## WHAT THE TASK ASKS
Read the entries below and pull out each line with the string "selection".

☆ ☆ ☆

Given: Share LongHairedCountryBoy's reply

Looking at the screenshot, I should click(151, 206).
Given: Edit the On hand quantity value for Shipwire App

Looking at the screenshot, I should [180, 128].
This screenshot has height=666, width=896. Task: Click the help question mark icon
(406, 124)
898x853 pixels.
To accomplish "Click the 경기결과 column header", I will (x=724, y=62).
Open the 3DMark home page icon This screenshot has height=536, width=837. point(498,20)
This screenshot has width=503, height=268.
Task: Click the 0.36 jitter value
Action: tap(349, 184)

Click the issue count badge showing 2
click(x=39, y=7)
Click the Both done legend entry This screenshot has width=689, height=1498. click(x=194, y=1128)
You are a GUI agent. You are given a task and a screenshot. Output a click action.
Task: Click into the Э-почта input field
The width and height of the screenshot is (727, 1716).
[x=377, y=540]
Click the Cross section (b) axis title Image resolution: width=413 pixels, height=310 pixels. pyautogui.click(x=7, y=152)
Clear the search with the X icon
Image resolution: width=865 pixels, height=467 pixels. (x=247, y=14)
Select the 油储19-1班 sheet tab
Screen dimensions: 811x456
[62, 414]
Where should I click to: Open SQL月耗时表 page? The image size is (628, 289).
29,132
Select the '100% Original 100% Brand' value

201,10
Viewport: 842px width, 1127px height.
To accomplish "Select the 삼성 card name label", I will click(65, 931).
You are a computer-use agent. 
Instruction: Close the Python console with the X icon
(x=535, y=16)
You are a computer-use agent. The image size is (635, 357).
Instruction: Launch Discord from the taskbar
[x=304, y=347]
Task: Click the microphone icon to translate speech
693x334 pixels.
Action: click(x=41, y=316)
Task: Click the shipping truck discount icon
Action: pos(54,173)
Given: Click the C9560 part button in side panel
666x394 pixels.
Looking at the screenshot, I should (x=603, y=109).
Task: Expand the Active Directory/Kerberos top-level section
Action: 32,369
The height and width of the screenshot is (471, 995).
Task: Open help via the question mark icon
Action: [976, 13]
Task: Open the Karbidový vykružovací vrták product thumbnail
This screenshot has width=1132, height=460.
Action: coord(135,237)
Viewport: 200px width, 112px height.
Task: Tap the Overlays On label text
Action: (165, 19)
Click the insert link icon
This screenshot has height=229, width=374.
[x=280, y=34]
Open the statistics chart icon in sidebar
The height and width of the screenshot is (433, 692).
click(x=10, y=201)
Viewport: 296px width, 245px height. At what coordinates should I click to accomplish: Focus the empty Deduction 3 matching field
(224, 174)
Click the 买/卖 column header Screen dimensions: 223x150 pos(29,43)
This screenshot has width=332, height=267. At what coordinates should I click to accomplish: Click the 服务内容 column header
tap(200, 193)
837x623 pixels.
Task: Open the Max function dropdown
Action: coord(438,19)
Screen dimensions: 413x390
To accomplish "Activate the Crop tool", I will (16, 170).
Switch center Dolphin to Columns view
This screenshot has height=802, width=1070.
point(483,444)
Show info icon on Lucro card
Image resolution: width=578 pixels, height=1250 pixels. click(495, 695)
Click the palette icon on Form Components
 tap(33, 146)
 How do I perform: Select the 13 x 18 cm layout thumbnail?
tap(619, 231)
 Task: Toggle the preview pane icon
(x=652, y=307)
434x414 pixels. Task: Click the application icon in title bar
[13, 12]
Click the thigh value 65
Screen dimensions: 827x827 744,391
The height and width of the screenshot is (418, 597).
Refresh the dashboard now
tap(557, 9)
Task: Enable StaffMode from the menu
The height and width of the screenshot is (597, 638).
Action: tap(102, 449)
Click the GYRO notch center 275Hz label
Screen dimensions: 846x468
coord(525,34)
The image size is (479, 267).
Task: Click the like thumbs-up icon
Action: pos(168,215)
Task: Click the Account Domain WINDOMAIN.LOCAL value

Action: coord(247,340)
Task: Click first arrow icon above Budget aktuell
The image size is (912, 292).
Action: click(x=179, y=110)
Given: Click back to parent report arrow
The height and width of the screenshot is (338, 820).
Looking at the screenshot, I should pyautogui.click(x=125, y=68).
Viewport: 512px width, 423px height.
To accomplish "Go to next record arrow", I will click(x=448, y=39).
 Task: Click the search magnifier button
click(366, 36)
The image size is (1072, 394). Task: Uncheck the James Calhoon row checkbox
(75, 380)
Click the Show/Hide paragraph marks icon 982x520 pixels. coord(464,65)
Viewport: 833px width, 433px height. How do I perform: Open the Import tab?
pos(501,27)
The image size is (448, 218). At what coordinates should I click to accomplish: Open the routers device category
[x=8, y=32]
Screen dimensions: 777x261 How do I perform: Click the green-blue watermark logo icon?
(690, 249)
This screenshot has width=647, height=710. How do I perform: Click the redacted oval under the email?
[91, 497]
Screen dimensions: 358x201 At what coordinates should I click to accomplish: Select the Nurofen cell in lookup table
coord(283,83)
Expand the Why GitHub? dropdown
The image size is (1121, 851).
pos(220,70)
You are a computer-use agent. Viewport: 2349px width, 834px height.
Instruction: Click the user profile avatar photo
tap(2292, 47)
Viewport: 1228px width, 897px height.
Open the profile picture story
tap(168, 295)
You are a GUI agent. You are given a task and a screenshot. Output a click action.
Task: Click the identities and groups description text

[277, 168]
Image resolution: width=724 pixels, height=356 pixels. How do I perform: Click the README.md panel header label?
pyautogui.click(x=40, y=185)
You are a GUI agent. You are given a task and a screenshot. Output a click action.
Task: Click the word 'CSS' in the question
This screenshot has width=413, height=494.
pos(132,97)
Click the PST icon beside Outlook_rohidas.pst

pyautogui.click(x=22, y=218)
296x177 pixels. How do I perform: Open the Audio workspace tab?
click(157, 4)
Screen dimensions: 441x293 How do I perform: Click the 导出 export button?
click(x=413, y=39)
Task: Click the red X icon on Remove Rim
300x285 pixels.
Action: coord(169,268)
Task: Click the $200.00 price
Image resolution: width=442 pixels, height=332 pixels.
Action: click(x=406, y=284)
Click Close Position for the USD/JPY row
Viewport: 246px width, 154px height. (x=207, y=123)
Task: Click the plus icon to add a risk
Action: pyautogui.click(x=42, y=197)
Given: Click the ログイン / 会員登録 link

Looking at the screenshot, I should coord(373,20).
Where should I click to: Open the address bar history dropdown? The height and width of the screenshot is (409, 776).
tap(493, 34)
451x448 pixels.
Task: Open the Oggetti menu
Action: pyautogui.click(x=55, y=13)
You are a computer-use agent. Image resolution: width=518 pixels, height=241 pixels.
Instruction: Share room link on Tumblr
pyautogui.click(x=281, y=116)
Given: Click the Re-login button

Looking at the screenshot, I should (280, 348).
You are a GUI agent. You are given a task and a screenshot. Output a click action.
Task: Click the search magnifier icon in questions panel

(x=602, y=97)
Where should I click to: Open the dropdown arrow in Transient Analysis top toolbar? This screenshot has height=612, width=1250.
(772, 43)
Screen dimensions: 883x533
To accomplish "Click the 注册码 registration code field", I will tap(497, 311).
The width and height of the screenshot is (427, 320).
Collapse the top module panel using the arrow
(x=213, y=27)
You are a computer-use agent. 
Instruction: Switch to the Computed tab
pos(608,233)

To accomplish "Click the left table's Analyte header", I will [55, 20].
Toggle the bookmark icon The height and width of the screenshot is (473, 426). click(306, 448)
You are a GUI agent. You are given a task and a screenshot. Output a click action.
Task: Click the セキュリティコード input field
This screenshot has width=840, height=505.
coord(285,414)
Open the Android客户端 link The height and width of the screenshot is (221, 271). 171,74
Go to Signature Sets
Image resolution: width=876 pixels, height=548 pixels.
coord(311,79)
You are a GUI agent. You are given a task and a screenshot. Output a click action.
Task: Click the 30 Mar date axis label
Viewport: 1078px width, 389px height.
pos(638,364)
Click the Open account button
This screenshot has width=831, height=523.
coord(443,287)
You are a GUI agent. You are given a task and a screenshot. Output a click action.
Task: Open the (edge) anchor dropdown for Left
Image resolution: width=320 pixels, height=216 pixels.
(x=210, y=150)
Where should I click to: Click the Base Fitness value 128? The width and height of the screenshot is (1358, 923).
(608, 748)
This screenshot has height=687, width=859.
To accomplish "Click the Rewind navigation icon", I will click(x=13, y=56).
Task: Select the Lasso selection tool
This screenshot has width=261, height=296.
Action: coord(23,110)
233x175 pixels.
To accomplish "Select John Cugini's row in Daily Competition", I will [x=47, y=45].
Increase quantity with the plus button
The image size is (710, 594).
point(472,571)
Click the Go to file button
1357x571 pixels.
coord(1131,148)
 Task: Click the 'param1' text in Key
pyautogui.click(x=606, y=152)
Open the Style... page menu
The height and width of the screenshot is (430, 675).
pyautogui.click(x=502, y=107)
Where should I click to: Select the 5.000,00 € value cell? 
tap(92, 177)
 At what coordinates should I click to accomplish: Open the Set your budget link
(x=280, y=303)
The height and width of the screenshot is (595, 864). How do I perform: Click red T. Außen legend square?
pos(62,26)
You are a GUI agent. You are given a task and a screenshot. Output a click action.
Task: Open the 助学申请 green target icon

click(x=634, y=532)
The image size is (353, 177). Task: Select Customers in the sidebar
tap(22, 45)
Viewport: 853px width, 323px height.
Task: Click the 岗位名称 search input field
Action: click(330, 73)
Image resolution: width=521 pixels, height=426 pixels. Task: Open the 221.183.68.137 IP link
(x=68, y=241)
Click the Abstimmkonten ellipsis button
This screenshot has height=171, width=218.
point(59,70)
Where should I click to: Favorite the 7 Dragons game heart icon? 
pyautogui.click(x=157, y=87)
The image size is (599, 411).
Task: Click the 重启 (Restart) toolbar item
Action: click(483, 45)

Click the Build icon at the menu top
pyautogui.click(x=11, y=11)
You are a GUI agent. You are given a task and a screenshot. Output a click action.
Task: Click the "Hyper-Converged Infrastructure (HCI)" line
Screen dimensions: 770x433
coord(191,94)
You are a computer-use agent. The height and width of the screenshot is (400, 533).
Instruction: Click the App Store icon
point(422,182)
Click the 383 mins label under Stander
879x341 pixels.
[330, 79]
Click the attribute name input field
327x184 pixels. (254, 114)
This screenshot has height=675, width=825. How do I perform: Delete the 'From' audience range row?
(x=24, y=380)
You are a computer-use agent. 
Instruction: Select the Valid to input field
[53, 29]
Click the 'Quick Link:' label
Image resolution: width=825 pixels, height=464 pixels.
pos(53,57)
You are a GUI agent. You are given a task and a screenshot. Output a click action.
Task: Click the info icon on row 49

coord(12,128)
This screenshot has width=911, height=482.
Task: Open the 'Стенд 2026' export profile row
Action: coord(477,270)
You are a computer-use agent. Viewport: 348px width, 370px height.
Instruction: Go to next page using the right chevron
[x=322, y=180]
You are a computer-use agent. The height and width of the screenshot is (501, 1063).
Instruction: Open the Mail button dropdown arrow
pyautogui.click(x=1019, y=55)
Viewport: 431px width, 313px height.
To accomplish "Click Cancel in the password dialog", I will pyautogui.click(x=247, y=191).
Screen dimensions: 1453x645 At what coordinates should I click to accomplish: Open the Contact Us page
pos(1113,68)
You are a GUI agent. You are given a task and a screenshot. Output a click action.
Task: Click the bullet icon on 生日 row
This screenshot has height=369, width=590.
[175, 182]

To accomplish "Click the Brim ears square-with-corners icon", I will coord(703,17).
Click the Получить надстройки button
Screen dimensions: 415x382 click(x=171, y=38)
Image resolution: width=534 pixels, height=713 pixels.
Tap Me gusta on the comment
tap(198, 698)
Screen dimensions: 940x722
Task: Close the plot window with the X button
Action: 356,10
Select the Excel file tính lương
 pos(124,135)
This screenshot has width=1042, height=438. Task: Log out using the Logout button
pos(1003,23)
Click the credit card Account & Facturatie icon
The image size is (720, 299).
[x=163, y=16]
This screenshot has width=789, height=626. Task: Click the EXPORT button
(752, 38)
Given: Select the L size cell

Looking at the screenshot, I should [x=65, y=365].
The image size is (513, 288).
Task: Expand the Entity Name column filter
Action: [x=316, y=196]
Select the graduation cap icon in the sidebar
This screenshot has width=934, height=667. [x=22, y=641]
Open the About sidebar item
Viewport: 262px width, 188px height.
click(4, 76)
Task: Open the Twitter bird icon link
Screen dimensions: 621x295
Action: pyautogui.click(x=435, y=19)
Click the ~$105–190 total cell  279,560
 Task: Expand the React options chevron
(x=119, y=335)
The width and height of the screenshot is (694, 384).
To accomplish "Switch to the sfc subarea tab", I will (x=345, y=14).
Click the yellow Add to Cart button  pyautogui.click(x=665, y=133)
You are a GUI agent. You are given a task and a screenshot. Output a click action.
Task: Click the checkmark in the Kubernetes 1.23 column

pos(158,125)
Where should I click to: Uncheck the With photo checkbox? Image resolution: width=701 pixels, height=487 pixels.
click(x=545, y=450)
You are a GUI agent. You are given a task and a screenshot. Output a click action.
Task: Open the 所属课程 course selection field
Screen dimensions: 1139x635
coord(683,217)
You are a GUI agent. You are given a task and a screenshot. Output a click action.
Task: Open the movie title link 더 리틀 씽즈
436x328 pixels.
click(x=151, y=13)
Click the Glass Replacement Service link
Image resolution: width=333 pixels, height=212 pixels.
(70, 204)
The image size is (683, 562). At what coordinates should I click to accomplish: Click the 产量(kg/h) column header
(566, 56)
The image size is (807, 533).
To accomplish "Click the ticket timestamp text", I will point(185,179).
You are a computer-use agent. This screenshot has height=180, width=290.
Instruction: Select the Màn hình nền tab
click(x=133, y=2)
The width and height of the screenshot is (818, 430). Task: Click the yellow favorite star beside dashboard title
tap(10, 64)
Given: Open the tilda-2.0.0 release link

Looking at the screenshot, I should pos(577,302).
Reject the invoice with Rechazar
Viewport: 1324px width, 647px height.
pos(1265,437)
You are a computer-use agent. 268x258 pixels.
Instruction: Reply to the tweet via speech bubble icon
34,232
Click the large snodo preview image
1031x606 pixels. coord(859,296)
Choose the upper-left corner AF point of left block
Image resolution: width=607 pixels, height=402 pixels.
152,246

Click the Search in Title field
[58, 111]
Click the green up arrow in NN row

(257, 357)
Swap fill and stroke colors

☆ ☆ ☆

## THE ANSWER
Task: Select the Lasso selection tool
Task: Open the 所属课程 course selection field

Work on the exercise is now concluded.